Market reactions have been complex. While major indices showed mixed performance on November 11 (S&P 500 +0.45%, Dow +1.15%, NASDAQ +0.26%) [0], sentiment shifted by November 12 with the NASDAQ declining 1.06% and S&P 500 falling 0.45% [0]. Sector performance clearly reflected economic concerns, with defensive sectors (Healthcare +0.60%, Real Estate +0.44%) outperforming economically sensitive cyclical sectors (Consumer Cyclical -1.41%, Technology -1.35%, Energy -1.26%) [0].
The labor market weakening reinforces arguments for Federal Reserve rate cuts, with investors expecting another quarter-point reduction at the December 9-10 meeting [1]. However, some Fed officials remain cautious, with Chicago Fed President Austan Goolsbee expressing unease about “front-loading rate cuts” given that job market deterioration appears quickly while inflation problems develop slowly [2].
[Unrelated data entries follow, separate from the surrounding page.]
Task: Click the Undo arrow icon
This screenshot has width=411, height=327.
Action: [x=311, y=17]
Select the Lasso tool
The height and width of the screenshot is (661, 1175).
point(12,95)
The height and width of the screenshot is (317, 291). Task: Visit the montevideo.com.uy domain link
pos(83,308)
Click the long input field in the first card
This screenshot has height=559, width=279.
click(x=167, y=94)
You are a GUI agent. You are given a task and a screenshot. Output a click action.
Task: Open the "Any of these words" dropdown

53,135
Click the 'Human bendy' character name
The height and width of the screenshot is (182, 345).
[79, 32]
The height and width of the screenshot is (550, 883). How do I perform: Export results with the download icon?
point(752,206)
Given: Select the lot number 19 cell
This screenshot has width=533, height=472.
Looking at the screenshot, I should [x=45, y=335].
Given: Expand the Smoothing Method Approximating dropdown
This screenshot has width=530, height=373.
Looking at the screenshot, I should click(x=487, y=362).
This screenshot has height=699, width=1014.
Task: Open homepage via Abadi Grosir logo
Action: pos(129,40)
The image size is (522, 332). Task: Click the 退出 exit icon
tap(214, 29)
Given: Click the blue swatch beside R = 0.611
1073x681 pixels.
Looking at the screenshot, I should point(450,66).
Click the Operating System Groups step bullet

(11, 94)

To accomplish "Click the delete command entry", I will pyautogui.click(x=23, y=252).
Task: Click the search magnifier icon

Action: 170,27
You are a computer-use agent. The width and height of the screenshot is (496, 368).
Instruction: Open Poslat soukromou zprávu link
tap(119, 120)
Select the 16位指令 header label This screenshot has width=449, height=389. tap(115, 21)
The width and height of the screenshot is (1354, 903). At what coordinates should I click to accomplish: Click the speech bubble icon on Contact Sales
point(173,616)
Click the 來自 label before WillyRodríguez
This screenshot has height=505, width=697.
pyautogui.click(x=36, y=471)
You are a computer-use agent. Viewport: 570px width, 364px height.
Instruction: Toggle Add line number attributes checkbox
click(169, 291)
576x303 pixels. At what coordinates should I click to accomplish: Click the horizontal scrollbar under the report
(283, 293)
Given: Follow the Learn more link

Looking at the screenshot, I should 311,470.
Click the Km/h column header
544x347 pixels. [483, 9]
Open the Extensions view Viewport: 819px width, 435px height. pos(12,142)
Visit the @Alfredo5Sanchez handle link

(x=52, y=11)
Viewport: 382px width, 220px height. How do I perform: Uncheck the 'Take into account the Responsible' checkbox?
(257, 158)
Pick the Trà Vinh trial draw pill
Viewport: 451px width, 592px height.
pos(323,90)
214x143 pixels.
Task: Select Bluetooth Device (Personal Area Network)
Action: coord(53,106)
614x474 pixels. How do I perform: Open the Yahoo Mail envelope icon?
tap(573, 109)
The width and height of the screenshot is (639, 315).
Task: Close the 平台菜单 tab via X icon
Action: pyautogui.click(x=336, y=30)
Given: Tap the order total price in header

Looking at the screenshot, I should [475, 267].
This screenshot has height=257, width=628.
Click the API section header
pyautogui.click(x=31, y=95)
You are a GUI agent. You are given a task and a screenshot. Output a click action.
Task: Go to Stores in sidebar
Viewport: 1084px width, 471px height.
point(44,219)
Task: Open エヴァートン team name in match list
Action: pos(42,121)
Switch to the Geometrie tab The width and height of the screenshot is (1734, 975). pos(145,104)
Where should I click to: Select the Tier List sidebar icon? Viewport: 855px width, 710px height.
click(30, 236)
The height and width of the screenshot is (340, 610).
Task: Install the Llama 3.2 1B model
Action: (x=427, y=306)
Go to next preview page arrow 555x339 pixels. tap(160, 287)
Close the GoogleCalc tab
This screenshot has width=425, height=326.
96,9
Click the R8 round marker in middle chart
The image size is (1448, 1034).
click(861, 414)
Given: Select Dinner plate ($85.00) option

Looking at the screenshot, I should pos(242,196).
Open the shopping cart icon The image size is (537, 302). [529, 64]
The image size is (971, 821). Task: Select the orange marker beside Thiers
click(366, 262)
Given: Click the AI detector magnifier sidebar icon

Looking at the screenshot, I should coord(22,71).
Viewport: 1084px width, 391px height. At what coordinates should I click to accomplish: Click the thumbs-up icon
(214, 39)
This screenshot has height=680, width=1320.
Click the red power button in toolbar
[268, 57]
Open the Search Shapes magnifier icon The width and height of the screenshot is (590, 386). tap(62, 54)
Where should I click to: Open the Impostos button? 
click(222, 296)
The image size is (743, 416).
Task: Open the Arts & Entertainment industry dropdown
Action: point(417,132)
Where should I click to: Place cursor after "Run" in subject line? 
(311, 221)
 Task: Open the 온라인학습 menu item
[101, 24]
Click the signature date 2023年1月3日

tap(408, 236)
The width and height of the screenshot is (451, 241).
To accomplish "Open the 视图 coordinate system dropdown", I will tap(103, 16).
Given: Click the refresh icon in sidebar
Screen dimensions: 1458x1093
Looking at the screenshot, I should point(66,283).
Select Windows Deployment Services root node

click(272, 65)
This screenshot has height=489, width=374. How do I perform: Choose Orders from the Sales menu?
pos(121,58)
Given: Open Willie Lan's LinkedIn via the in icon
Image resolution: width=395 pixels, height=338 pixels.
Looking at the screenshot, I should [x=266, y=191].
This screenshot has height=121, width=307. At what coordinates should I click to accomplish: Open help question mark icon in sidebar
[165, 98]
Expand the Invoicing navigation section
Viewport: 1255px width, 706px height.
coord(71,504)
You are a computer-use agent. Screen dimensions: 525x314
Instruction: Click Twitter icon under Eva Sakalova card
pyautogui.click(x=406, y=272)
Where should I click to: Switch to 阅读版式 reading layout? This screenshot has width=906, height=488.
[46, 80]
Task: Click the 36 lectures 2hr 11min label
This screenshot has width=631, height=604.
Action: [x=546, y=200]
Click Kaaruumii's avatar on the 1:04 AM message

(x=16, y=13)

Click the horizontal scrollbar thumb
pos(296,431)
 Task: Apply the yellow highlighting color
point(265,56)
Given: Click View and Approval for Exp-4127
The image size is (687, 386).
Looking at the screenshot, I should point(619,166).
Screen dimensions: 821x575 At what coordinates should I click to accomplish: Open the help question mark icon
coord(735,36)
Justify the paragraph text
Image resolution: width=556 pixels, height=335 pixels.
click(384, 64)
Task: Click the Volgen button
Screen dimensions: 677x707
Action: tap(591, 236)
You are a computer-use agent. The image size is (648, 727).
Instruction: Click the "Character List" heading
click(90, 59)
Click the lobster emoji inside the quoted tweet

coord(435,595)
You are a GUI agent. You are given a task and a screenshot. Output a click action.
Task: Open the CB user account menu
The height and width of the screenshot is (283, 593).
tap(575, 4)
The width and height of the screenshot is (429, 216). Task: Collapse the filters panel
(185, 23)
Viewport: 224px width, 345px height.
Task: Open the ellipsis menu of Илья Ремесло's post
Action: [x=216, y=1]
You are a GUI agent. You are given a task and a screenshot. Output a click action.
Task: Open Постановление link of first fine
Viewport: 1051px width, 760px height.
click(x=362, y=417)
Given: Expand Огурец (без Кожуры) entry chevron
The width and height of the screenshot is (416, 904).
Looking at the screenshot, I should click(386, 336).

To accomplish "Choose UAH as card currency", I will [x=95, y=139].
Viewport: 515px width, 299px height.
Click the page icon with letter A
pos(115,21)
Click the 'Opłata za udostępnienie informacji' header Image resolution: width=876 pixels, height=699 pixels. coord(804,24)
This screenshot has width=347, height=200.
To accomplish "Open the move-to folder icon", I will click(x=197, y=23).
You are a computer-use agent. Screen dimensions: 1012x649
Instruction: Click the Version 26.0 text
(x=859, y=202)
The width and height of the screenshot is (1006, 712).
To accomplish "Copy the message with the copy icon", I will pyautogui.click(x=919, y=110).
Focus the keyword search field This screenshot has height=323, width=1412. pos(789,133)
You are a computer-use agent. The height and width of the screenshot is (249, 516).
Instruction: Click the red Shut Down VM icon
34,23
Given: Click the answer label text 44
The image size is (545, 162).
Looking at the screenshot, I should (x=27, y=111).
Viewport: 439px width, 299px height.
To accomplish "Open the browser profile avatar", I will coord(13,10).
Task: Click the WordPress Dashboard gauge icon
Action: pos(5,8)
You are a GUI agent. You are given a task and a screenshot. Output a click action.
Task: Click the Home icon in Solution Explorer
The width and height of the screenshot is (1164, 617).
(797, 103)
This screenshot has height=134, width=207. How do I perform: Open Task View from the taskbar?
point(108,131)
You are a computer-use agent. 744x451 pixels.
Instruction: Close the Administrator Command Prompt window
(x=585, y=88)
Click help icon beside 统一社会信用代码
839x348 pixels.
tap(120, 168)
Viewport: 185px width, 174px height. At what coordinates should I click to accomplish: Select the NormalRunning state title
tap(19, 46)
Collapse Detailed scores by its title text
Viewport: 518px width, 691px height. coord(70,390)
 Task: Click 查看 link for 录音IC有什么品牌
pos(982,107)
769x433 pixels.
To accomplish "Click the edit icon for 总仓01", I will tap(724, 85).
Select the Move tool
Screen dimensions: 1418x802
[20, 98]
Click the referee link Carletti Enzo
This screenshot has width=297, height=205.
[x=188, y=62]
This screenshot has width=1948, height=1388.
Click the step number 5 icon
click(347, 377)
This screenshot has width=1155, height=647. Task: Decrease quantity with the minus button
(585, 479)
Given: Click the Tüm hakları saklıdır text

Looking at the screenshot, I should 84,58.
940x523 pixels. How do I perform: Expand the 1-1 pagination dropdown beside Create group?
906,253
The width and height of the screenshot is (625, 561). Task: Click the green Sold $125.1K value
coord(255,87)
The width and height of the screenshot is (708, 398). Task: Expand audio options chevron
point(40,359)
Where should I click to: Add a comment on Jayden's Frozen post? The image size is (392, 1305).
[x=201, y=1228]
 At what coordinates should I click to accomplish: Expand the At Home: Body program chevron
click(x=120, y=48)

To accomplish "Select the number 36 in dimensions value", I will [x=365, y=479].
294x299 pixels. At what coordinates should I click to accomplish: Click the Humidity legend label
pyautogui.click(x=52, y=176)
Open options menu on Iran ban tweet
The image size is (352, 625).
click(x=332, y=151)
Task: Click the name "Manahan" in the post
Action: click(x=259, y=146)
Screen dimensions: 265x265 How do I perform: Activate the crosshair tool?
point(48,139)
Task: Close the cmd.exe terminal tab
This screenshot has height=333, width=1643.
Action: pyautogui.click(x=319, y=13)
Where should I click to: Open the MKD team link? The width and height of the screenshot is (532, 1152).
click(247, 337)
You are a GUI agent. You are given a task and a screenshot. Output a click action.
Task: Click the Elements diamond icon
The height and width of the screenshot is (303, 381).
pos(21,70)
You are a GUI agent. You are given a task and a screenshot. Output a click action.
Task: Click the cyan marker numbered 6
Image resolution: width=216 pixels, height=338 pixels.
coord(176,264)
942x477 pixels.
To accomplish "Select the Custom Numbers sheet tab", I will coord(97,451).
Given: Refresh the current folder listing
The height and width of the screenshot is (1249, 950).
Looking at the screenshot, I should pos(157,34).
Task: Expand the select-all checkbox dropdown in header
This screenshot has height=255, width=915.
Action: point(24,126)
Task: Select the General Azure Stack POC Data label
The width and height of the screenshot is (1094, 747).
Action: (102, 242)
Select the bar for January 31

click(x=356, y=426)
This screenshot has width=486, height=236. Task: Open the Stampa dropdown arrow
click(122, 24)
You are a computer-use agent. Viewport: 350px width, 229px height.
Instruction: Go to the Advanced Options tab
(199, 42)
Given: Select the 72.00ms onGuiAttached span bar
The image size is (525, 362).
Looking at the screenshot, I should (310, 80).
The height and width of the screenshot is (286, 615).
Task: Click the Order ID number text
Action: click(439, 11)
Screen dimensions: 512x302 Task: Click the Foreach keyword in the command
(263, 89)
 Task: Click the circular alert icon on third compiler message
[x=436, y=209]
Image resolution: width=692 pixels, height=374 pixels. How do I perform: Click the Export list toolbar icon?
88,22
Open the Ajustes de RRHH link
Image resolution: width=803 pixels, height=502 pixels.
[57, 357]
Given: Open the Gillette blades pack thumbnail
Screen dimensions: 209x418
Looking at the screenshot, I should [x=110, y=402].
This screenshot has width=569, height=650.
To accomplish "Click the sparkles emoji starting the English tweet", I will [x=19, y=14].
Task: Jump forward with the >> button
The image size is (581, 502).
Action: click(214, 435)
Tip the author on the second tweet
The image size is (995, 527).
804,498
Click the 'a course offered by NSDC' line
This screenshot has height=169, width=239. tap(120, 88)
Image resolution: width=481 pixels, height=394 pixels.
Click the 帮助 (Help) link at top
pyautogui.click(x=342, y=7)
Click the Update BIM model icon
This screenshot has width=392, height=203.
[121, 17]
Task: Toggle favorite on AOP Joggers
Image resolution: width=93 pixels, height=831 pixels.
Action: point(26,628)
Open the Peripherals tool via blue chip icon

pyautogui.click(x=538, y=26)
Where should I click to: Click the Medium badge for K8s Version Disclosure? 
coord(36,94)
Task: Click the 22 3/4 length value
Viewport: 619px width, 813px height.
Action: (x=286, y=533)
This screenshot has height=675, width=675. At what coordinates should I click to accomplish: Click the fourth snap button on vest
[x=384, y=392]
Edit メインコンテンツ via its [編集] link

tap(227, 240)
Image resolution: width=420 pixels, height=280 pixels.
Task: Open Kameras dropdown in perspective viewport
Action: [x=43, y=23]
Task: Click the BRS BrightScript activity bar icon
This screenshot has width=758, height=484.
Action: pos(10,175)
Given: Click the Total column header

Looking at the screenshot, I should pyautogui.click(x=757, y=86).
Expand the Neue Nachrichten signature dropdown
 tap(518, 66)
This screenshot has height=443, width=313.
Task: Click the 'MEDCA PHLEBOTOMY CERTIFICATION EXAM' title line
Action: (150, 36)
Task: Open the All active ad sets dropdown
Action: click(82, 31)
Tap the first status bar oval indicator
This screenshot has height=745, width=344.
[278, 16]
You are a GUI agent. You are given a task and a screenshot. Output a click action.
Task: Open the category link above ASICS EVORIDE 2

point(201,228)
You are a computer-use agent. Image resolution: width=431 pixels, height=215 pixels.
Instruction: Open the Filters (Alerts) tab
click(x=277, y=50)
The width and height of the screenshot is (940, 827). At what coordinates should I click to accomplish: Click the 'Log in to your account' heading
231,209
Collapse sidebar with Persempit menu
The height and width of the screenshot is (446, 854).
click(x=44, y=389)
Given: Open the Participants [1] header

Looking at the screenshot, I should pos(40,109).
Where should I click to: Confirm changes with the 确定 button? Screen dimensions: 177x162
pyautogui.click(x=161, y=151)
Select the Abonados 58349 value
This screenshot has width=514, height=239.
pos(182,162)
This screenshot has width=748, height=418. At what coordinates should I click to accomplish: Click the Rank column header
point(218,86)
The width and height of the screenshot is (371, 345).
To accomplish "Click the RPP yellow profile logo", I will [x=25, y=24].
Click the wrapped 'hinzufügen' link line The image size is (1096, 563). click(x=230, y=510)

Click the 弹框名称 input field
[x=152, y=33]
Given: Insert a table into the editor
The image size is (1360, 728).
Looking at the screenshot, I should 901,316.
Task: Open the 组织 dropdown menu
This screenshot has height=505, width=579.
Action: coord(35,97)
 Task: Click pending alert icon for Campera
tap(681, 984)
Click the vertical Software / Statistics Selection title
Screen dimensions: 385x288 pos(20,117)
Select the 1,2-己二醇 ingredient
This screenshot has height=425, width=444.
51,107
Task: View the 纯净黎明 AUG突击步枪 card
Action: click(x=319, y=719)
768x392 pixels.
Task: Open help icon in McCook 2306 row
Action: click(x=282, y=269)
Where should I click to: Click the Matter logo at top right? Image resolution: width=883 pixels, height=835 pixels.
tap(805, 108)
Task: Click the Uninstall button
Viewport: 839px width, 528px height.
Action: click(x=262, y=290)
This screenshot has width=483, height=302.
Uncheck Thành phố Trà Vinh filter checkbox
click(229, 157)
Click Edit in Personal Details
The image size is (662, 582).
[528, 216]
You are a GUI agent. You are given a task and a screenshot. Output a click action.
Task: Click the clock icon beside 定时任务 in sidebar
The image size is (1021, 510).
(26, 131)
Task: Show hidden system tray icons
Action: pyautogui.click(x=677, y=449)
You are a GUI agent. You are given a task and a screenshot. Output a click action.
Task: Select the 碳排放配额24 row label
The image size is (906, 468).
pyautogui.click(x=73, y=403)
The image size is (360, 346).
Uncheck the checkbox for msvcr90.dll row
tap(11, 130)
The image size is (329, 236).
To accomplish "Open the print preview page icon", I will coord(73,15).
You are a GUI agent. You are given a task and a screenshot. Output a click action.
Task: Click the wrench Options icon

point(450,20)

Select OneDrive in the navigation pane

The ADP report indicates U.S. firms lost more than 11,000 jobs weekly through late October 2025 [1], representing a sharp reversal from earlier job gains and occurring during a federal government shutdown that has eliminated official employment data. Markets have shown defensive sector rotation with Healthcare (+0.60%) and Real Estate (+0.44%) outperforming cyclical sectors [0]. Fed rate cut expectations remain high for the December meeting [1], though some officials caution against policy overreaction [2]. The data reliability concerns are significant, with economists noting private data may be receiving “unwarranted attention” [2] while 70% still believe job growth remained stable [2]. Key monitoring indicators include ADP’s next weekly estimates, government shutdown resolution, and Fed officials’ public statements on labor market conditions.
Insights are generated using AI models and historical data for informational purposes only. They do not constitute investment advice or recommendations. Past performance is not indicative of future results.